Question

A circular road runs round a circular garden. If the circumference of the outer circle and the inner circle are $$ 110m$$ and $$ 88m$$, find the width of the road.

Answer

**step1** Understanding the problem

The problem describes a circular road that surrounds a circular garden. We are given the measurement of the circumference of the outer edge of the road and the circumference of the inner edge of the road. Our goal is to determine the width of this road.

**step2** Identifying the given information

The circumference of the outer circle (the outer edge of the road) is $$110m$$.
The circumference of the inner circle (the edge of the garden) is $$88m$$.

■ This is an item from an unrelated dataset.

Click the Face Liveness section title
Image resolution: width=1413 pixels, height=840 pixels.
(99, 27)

**step3** Relating circumference to radius

We know that the circumference of any circle is found by multiplying twice its radius by the constant pi ($$\pi$$). The formula for circumference is $$C = 2 \times \pi \times r$$, where $$C$$ is the circumference and $$r$$ is the radius.
If we let the radius of the outer circle be $$R_{outer}$$ and the radius of the inner circle be $$R_{inner}$$, then the width of the road is the difference between these two radii: $$\text{Width} = R_{outer} - R_{inner}$$.

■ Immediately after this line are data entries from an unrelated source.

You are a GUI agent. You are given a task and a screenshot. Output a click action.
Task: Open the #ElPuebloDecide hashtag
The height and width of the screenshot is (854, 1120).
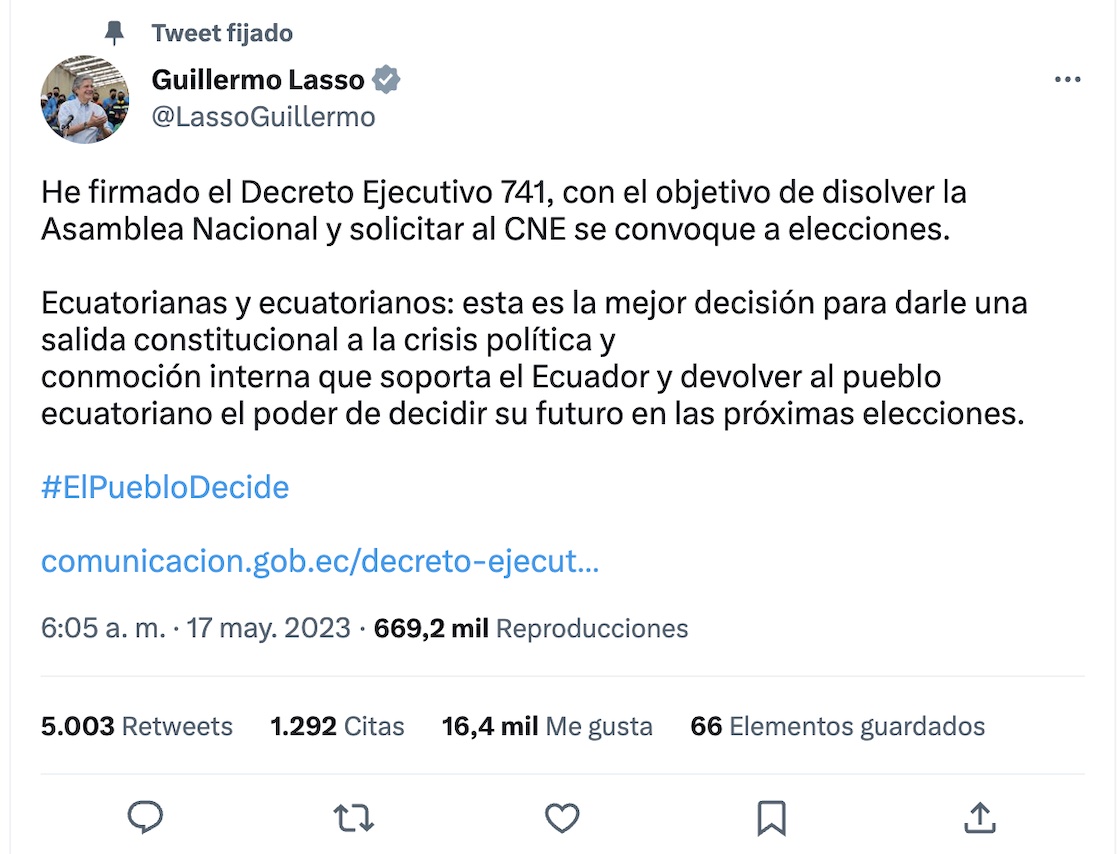(165, 487)
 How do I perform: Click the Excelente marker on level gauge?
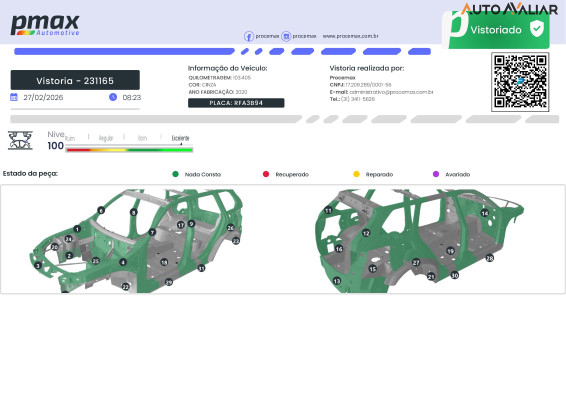click(181, 144)
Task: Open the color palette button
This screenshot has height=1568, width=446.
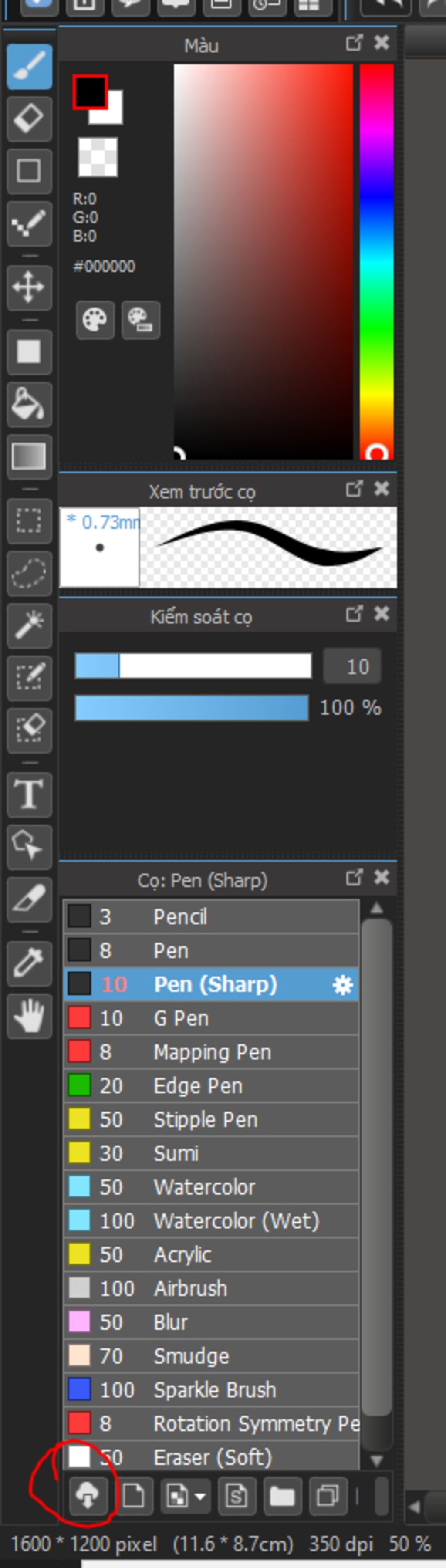Action: [x=95, y=320]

**step4** Calculating the difference in circumferences

First, we find the difference between the given circumferences:
Difference in Circumferences = Circumference of Outer Circle - Circumference of Inner Circle
Difference in Circumferences = $$110m - 88m = 22m$$.

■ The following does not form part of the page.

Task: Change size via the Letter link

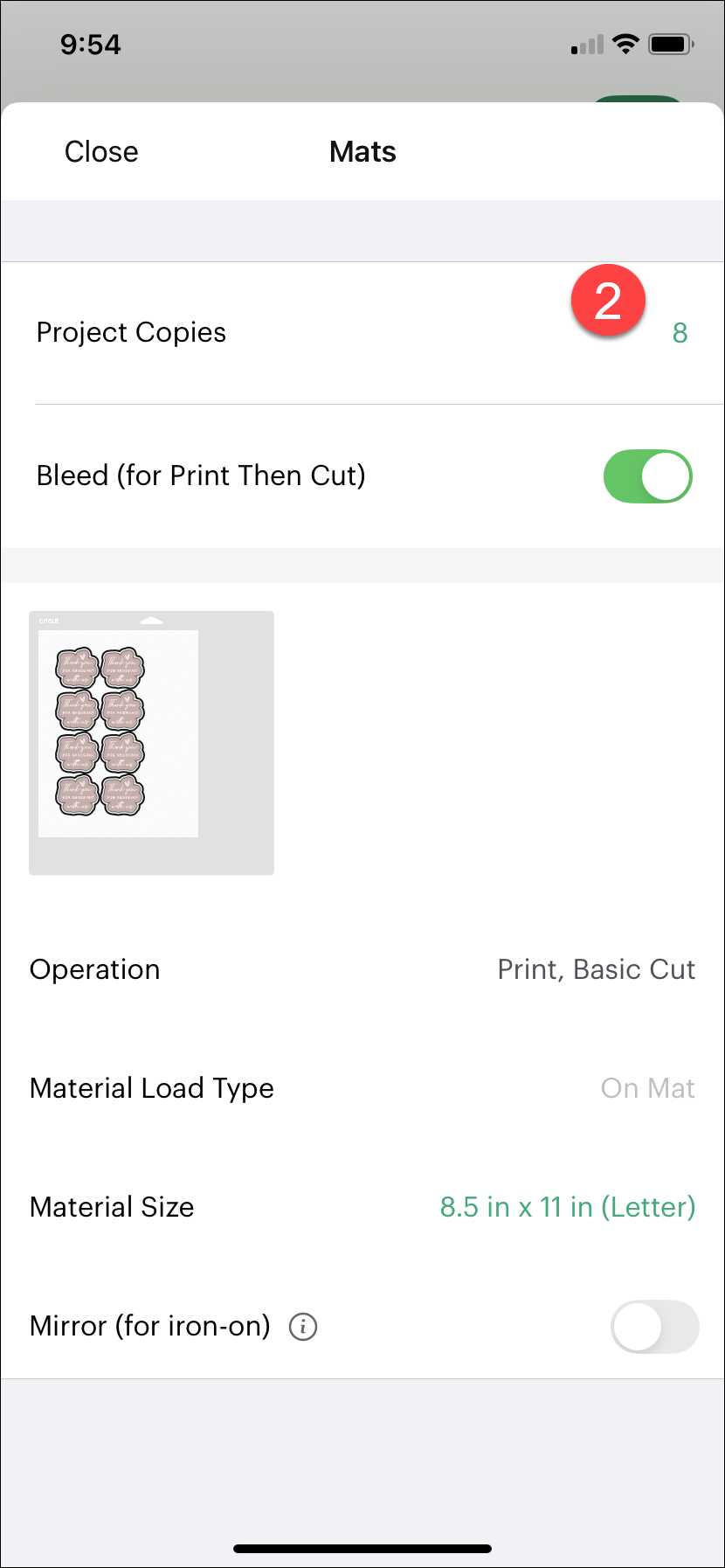Action: coord(566,1207)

**step5** Connecting the difference in circumferences to the width

Using the circumference formula from Question1.step3:
For the outer circle: $$110m = 2 \times \pi \times R_{outer}$$
For the inner circle: $$88m = 2 \times \pi \times R_{inner}$$
Now, we subtract the inner circumference equation from the outer circumference equation:
$$(2 \times \pi \times R_{outer}) - (2 \times \pi \times R_{inner}) = 110m - 88m$$
We can see that $$2 \times \pi$$ is a common factor on the left side:
$$2 \times \pi \times (R_{outer} - R_{inner}) = 22m$$
As established in Question1.step3, the width of the road is $$R_{outer} - R_{inner}$$. So, we can substitute 'Width' into the equation:
$$2 \times \pi \times \text{Width} = 22m$$

**step6** Calculating the width of the road

To find the width, we need to divide the difference in circumferences ($$22m$$) by $$2 \times \pi$$:
$$\text{Width} = \frac{22m}{2 \times \pi}$$
$$\text{Width} = \frac{11m}{\pi}$$
In many geometry problems, especially when numbers simplify well, we use the approximation of $$\pi$$ as $$\frac{22}{7}$$.
Substituting this value for $$\pi$$:
$$\text{Width} = \frac{11}{\frac{22}{7}}$$
To divide by a fraction, we multiply by its reciprocal:
$$\text{Width} = 11 \times \frac{7}{22}$$
Now, we perform the multiplication and simplification:
$$\text{Width} = \frac{11 \times 7}{22}$$
$$\text{Width} = \frac{77}{22}$$
We can simplify this fraction by dividing both the numerator and the denominator by their greatest common factor, which is 11:
$$\text{Width} = \frac{77 \div 11}{22 \div 11}$$
$$\text{Width} = \frac{7}{2}$$
Finally, converting the fraction to a decimal:
$$\text{Width} = 3.5m$$
The width of the road is $$3.5m$$.